Please listen to Scott Peterson’s entire statement. He did not say there is no racism in SLO County. He clearly said that there is racism in the country, but he hasn’t seen it in law enforcement. His statement is: “I’ve been a cop for 26 years now, and uh, I know a lot of police officers, I really do. And uh, this whole idea of systemic racism, I know that there is racism in this country, but as a man who has been in the profession for a very long time, I just haven’t seen it.” That is exclusively Mr. Peterson’s statement expressing his unique life experience as a law enforcement officer, not mine.
Sadly, I know all too well that racism exists in the heart of human beings of every race and every background and it is here in our county just like it is in every place where human beings live across the globe. As District Attorney, I take racism very seriously. Under my leadership, we have prosecuted numerous instances of what we call “hate crimes” where evidence of racism is often the determining factor. A “hate crime” is defined in Penal Code 422.55 as a criminal act committed because of one of the following characteristics of the victim: disability, gender, nationality, race or ethnicity, religion, sexual orientation, association with a person or group with one or more of these actual or perceived characteristics.
I am firmly committed to uprooting racism wherever it can be found, whether in the criminal justice system or anywhere else.
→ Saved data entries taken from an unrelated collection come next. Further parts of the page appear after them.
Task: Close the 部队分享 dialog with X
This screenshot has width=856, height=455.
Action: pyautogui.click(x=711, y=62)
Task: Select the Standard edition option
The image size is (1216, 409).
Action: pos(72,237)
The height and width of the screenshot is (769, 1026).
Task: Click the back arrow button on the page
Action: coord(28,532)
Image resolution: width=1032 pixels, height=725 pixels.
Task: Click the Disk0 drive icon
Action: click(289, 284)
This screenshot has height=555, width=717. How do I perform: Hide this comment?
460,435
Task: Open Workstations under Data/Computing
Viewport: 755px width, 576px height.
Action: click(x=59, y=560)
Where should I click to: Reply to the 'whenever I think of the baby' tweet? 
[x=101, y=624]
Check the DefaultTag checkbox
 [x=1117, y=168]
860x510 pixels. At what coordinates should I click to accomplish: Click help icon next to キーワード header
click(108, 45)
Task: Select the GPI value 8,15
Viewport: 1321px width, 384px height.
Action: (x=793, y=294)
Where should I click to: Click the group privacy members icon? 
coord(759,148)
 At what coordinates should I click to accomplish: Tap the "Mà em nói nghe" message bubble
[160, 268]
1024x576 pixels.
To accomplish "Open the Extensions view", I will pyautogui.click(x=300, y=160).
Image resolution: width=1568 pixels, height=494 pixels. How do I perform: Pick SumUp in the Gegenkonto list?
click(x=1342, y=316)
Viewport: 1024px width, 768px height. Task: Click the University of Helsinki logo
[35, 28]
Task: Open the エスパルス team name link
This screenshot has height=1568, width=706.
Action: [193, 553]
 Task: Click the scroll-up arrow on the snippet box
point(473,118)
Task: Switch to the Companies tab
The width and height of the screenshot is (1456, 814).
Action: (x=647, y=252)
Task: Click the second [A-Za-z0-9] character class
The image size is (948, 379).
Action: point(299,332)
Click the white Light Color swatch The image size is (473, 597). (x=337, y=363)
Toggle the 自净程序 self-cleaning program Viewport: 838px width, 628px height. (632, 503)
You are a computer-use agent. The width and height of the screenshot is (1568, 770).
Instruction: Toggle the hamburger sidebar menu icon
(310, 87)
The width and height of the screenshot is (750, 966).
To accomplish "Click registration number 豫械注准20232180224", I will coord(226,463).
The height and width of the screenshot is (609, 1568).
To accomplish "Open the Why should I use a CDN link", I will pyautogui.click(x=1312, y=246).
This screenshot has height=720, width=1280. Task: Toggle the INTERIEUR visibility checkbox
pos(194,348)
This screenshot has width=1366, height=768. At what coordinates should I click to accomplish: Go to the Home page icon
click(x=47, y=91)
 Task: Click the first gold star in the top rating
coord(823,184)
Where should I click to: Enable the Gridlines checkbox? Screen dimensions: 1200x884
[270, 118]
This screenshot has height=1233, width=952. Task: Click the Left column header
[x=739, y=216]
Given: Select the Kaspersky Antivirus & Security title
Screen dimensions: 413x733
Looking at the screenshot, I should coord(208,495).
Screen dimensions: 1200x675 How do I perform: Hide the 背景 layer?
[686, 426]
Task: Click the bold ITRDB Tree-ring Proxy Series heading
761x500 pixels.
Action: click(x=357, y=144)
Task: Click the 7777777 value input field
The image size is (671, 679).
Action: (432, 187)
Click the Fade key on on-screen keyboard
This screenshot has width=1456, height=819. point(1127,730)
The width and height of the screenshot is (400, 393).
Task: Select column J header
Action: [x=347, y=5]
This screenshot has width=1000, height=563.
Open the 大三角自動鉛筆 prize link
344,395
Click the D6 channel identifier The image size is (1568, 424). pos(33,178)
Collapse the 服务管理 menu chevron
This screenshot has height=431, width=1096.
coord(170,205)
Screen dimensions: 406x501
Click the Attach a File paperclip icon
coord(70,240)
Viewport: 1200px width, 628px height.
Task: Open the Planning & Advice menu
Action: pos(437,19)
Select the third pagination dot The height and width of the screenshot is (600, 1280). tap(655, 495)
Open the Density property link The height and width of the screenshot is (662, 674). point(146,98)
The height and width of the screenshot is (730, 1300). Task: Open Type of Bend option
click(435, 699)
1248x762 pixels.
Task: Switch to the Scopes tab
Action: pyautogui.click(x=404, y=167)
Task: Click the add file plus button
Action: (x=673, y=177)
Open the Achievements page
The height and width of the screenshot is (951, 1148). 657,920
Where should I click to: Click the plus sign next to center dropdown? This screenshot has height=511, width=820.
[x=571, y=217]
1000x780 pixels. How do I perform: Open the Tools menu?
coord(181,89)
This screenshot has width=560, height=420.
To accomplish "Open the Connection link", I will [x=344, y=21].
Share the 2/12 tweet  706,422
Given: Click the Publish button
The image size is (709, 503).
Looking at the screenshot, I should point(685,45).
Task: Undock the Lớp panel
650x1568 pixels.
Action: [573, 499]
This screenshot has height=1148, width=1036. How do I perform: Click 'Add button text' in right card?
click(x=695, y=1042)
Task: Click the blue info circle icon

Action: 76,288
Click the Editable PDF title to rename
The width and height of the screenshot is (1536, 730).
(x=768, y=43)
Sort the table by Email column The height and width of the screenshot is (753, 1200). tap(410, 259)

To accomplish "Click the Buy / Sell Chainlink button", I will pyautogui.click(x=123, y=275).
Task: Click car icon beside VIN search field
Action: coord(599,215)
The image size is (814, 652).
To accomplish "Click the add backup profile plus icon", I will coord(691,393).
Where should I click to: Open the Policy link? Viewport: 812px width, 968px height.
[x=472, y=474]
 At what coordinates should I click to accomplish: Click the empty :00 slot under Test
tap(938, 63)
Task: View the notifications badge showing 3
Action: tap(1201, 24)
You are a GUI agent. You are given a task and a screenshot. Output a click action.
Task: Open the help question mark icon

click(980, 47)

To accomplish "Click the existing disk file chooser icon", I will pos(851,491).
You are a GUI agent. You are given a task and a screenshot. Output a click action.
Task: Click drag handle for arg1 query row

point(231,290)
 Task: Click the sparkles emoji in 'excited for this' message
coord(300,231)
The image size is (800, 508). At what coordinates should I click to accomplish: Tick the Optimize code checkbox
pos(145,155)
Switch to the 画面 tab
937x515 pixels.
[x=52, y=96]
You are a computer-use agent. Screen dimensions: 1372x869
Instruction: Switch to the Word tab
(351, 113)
Not saying this is the case, but the point has been raised over and over, especially in relation to (Sheriff) Ian’s (Parkinson) video, that SLO County’s elected officials will say things before private groups that they wouldn’t say to the larger public they serve. How come the majority of residents have to hear your take on this from a private video?
This was not a private group. In fact, it’s been a widely attended public event that attracts hundreds of people on the Fourth of July each year. The event gets bigger and bigger every year and is a representation of American patriotism and celebrating freedom. The original video is not private and has been posted on YouTube since July 5, 2020. The edited video you were provided was put together by a political opponent in an attempt to construe my comments in a false light.
Lastly, since I have you, the question has been raised to me and on social media: Given your social media post during the July 21 Highway shutdown, do you see any conflict at this point in the Arata/Bautista cases?
And perhaps you want to respond to this quote from [Supervisor] Bruce Gibson, since I didn’t exactly ask a question on the separation of church and state intersecting with public policy issue: “This appears to be another of our elected law enforcement officials playing to his far-right base — except what’s quite concerning is that it appears the DA is imposing his religious beliefs to decide which California laws he will choose to enforce. That calls into serious question whether he has the impartial judgment necessary for his position.”
It is unfortunate that the Supervisor is willing to broadly describe people of faith as being “far-right.” Matters of faith are personal and know no political boundary; exercising prudent prosecutorial discretion in every type of case is exactly what the voters elected me to do. While the task of exercising discretion is not always easy, I will not apologize for declining to prosecute people for singing in their house of worship no matter the faith represented. I am very grateful to have deep friendships with people of all faiths within our diverse community and I welcome constructive conversation with all members of our community, even with Supervisor Gibson.